» What needs to be done
Report, from the records below, every line where the word "panel" appears.

» Data shown
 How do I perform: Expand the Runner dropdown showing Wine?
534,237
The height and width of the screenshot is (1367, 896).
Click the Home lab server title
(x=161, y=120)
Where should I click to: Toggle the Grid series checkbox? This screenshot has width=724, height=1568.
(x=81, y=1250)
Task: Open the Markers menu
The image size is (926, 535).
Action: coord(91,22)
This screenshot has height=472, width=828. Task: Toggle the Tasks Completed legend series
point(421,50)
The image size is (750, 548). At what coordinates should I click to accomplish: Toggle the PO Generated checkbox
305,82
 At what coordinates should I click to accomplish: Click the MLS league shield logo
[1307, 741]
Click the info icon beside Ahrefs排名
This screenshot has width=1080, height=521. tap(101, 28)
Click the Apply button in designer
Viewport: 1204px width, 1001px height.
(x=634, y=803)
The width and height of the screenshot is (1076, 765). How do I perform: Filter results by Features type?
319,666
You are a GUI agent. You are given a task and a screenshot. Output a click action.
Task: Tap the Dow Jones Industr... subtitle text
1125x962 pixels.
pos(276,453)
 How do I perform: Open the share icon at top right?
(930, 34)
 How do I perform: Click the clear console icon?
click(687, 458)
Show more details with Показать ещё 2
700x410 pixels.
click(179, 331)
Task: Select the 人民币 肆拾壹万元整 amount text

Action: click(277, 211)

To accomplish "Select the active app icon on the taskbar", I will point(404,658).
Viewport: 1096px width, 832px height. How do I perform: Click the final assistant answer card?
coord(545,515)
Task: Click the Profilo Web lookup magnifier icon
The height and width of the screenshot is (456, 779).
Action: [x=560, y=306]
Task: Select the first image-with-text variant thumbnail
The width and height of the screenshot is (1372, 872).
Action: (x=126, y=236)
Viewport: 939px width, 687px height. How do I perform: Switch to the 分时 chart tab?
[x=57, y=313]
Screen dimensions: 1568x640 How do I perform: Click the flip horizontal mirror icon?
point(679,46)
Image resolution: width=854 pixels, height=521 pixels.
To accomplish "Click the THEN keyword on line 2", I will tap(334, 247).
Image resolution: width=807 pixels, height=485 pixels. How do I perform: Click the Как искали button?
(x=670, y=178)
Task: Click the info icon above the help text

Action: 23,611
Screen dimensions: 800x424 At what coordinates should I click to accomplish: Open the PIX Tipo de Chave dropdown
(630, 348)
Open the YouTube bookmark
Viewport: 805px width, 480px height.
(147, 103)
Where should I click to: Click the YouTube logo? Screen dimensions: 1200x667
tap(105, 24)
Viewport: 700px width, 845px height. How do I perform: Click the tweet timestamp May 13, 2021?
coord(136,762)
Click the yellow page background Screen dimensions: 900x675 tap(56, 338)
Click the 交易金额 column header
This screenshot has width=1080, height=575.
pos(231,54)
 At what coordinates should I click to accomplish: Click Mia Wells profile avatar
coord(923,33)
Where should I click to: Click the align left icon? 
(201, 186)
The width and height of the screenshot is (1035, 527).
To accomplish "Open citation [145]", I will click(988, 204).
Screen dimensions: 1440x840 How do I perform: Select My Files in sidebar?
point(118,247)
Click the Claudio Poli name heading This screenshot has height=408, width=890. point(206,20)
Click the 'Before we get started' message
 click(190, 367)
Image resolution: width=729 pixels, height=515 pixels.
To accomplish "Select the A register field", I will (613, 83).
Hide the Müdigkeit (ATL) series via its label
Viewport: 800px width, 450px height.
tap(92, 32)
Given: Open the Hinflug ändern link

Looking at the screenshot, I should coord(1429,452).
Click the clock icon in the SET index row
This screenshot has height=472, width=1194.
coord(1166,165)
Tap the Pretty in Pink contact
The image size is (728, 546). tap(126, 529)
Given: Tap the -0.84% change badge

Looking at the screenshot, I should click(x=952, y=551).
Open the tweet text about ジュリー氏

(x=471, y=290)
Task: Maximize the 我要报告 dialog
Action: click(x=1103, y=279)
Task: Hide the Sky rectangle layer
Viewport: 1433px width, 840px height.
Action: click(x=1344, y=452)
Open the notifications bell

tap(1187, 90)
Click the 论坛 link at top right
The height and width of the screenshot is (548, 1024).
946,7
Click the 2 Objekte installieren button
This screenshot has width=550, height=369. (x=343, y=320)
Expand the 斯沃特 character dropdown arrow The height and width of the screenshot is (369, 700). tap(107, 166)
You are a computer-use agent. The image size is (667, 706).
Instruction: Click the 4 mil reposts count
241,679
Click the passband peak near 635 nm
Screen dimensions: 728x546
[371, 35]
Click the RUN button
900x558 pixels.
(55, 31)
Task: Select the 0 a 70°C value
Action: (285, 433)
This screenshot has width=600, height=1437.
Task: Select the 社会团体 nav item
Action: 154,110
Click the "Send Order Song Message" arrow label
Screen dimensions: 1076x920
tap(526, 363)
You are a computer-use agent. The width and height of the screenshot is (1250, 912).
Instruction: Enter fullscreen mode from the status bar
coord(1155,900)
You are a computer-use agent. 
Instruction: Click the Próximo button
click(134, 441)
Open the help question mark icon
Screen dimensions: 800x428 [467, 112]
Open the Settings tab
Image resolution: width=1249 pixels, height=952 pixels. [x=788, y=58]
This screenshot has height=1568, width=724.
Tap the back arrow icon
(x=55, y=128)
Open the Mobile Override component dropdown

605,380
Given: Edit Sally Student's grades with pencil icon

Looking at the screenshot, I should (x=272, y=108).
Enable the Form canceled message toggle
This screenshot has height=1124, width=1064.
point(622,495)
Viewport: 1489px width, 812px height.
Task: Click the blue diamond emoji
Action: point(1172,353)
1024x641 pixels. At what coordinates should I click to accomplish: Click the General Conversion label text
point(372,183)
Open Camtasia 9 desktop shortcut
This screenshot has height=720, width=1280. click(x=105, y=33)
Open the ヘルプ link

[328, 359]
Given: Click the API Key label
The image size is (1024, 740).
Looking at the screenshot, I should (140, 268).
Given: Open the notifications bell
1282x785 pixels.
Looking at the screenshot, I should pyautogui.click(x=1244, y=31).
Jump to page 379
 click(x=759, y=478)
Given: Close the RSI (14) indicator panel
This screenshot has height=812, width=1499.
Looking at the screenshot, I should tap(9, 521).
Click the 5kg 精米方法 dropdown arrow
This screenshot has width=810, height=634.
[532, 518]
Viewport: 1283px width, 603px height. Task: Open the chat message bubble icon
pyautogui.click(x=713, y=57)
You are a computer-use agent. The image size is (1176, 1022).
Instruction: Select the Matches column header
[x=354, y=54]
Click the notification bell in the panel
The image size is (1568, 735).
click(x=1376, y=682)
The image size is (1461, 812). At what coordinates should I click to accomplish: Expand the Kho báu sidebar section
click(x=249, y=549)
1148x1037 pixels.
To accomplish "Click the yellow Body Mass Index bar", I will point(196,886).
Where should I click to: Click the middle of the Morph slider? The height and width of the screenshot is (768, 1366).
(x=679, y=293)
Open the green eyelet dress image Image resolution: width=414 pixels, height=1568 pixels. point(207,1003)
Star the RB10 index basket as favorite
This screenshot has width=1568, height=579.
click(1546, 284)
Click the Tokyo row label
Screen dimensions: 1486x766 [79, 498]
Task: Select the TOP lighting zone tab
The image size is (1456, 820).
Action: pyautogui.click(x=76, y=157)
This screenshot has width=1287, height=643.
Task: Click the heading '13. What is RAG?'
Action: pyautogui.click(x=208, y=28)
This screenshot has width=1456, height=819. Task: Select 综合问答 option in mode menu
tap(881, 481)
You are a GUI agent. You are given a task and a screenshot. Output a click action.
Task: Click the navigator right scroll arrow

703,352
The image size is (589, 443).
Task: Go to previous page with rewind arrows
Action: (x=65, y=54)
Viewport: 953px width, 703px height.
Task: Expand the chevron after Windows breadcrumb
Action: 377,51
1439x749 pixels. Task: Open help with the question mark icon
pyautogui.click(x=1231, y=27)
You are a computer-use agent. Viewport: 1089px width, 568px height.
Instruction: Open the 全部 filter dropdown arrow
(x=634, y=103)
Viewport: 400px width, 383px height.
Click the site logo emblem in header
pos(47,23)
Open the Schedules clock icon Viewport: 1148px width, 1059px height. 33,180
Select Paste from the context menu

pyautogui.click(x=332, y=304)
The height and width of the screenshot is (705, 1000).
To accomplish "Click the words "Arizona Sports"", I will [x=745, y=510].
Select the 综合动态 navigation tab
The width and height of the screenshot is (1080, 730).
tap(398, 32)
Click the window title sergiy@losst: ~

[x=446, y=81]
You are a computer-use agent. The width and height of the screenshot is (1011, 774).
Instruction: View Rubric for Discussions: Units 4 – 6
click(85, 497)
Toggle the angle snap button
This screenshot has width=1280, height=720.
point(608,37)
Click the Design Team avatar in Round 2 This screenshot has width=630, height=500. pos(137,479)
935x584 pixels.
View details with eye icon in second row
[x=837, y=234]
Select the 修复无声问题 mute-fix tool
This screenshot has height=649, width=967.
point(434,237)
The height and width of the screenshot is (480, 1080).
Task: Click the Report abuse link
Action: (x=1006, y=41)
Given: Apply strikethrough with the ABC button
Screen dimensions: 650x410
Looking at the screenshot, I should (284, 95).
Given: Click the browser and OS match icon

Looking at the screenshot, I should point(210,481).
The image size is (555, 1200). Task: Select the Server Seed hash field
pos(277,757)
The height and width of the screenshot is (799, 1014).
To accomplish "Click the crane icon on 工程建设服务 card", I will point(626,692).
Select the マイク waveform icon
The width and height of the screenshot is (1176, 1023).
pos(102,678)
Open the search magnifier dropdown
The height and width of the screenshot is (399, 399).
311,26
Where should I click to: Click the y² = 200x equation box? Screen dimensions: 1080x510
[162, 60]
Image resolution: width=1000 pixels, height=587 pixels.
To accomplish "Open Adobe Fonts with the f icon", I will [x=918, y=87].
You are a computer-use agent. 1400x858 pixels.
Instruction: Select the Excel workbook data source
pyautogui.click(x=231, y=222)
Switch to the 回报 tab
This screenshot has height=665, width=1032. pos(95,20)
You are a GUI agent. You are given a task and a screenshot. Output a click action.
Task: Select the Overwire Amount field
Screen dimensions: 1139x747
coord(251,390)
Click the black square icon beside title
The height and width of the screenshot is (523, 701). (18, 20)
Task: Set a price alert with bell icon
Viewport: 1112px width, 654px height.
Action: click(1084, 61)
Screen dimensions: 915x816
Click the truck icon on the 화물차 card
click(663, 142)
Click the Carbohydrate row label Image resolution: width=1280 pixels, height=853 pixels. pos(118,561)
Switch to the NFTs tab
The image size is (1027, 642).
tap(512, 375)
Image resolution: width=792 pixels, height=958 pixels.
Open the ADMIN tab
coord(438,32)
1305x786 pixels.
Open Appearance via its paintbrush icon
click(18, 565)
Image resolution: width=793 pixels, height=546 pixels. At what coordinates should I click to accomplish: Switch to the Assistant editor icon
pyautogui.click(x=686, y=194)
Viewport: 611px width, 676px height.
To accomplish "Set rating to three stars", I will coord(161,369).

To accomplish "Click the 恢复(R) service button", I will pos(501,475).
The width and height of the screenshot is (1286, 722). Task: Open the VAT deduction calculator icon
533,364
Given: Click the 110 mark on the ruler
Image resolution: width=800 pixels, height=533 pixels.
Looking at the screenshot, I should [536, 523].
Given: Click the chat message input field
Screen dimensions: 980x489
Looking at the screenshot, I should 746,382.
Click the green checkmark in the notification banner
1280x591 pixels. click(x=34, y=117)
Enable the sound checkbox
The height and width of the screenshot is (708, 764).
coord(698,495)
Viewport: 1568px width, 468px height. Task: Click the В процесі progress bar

» Response to the exercise
Given: Close the RSI (14) indicator panel
Click the notification bell in the panel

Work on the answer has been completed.